--- Begin Text segment ---

There are a few reasons why one might want to do a PhD. Mostly, it’s for a career advancement but also to conduct research and deepen your knowledge on a subject you’re passionate about. And Switzerland is one of those countries which had made a huge investment in the field of education. PhD’s candidates have access to some of the most prestigious institutions with cutting-edge research facilities. And they do so while studying in a stimulating environment with a high standard of living. You’re considering Switzerland for your PhD? Here are some crucial details to help you find the best program for you.
Is it worth doing a PhD in Switzerland?
There are several reasons why you should study in Switzerland for your PhD. Starting by the reputation of excellence of the country, whose institutions and graduates have contributed to some of the most groundbreaking research programs in the world. Graduates from universities in Switzerland are highly skilled, innovative, creative, and the country counts the highest number of Nobel Prize per capita.
Another reason to choose this country for a PhD’s degree is that among all the qualifications you can earn at Swiss universities, PhDs and MBA are the most popular ones. In other words, you can’t be wrong in considering this country to pursue research or further studies. And being a global hub for finance and business, career options are numerous once you’ve completed your studies in Switzerland.
Last but not least, you have the choice between 3 official languages of instruction: French, German, and Italian, depending on the canton you’re in. But there are also more and more programs in English, especially at graduate and postgraduate levels.
How long is a PhD in Switzerland?
Switzerland being a signatory of the Bologna process, a PhD in the country is then a third-cycle qualification. It’s also the highest level of degree you can achieve in the country. And it will take between 3 and 7 years to complete it, depending on whether you pursue a traditional PhD or a structured one.
A traditional PhD tends to be shorter while a structured PhD, which involves additional training, may take longer. The other difference between the 2 types of PhD is that a general PhD takes place in one university, where the student is under the supervision of one or more academic experts.

--- End Text segment ---

» **Exercise A**
Reproduce the records verbatim, starting at the line containing "Where should I click to: Click slider" and continuing through the final line of the records.

--- Begin Data supplied ---

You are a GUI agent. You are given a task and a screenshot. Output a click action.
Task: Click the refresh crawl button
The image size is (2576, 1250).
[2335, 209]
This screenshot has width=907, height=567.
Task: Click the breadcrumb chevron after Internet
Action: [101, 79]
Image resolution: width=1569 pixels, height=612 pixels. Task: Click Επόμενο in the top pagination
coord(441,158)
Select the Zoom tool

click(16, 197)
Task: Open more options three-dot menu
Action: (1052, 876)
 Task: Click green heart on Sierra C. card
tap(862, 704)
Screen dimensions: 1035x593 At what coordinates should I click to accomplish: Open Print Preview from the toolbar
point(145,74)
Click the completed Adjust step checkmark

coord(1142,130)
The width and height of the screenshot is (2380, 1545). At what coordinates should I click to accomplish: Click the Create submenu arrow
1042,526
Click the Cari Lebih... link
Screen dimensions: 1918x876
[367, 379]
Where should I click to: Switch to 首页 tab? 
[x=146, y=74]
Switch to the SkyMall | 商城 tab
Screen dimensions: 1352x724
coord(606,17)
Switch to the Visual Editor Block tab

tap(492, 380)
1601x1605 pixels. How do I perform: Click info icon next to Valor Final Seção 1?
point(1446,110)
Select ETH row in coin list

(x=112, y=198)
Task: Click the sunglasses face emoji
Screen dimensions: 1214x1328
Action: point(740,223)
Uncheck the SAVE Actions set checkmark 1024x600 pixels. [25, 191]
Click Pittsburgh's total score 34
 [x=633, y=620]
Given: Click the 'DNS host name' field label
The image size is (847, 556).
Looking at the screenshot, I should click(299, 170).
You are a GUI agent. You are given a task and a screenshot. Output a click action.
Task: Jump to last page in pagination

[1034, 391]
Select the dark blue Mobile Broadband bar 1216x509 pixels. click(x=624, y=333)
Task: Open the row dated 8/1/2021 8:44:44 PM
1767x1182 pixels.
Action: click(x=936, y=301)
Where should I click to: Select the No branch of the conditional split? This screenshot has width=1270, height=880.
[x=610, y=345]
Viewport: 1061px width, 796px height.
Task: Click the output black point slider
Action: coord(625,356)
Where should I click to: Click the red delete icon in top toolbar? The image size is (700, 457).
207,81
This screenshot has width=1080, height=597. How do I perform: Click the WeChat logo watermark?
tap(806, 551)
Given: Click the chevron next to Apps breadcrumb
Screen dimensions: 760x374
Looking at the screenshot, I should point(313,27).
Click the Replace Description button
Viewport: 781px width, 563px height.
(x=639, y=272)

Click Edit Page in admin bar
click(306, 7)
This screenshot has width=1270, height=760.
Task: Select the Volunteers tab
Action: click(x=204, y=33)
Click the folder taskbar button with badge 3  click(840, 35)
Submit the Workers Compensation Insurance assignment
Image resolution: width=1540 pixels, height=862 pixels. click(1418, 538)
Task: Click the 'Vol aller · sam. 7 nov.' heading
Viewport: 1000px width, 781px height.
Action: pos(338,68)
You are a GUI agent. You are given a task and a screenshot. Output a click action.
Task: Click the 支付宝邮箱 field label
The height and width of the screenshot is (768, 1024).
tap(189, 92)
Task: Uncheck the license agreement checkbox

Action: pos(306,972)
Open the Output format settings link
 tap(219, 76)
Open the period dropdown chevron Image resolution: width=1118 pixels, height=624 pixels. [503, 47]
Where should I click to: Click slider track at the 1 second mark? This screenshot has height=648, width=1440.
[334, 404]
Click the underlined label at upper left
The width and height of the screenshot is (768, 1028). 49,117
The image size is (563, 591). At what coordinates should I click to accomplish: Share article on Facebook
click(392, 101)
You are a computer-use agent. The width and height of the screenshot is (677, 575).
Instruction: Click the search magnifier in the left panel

--- End Data supplied ---

» **Exercise B**
According to the text on PhD study in Switzerland, how long does a PhD in the country take to complete?

» **Correct response A**
Where should I click to: Click slider track at the 1 second mark? This screenshot has height=648, width=1440.
[334, 404]
Click the underlined label at upper left
The width and height of the screenshot is (768, 1028). 49,117
The image size is (563, 591). At what coordinates should I click to accomplish: Share article on Facebook
click(392, 101)
You are a computer-use agent. The width and height of the screenshot is (677, 575).
Instruction: Click the search magnifier in the left panel

» **Correct response B**
Between 3 and 7 years, depending on whether it is a traditional PhD or a structured one.